→ Problem description: Would you please copy every line below that includes the string "computer"?

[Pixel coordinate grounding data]
┄┄┄┄┄┄┄┄┄┄

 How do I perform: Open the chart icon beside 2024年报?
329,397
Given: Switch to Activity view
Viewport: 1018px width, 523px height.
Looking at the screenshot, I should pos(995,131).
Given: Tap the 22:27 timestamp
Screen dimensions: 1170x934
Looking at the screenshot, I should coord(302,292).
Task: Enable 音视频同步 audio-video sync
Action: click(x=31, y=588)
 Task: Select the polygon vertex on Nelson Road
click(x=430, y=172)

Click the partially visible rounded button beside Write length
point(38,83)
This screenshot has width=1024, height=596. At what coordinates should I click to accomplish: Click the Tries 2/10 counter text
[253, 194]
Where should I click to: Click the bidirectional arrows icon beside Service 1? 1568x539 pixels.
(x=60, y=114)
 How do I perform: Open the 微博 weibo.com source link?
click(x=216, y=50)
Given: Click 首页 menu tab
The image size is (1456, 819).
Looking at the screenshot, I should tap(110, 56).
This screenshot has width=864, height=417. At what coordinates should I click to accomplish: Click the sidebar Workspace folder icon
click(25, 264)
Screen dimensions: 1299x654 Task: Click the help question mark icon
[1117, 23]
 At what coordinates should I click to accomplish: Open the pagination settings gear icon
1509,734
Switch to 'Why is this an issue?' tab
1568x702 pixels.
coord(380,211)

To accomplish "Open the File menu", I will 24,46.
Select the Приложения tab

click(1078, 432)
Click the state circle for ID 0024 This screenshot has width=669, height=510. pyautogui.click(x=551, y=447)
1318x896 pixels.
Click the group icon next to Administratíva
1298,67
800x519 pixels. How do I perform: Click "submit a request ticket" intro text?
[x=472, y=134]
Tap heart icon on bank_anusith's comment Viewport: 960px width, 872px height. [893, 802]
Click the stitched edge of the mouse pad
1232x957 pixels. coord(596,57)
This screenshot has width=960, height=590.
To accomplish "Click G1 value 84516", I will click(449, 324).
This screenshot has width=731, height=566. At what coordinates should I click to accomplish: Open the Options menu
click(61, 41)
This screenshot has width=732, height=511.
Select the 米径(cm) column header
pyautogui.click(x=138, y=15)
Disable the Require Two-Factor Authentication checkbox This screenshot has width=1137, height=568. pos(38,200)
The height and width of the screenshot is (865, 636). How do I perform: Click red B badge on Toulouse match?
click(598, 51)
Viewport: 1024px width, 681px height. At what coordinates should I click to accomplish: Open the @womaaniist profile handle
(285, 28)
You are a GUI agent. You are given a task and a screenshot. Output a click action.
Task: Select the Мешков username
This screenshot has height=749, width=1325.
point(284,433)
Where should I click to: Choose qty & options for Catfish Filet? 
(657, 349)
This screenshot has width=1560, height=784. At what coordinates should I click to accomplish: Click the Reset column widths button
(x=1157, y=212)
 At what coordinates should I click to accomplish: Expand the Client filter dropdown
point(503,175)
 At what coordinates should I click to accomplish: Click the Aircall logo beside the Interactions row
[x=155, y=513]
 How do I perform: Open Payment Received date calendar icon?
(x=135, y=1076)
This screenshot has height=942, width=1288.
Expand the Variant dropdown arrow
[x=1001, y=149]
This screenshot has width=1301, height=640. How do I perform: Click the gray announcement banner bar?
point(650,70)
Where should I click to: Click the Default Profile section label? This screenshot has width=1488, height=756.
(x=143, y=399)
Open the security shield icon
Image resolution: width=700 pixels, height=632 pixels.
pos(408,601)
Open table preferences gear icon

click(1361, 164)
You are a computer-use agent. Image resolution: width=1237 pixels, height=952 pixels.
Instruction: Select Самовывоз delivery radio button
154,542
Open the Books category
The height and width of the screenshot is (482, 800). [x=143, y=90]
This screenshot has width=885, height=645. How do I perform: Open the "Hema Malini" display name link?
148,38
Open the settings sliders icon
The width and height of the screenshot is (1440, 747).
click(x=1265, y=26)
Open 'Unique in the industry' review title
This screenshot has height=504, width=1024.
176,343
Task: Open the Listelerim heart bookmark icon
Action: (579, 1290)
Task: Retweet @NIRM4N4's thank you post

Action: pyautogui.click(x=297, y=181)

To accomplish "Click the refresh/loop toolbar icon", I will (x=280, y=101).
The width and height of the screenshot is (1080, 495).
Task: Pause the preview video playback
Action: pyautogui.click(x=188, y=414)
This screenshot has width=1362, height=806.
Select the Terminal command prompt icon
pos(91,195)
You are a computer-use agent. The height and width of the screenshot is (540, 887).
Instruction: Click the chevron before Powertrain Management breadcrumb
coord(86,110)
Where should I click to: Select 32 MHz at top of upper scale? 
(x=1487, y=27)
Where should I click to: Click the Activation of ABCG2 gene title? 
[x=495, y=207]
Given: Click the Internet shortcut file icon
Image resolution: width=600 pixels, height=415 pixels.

┄┄┄┄┄┄┄┄┄┄

→ Reply:
You are a computer-use agent. Image resolution: width=1237 pixels, height=952 pixels.
You are a computer-use agent. The height and width of the screenshot is (540, 887).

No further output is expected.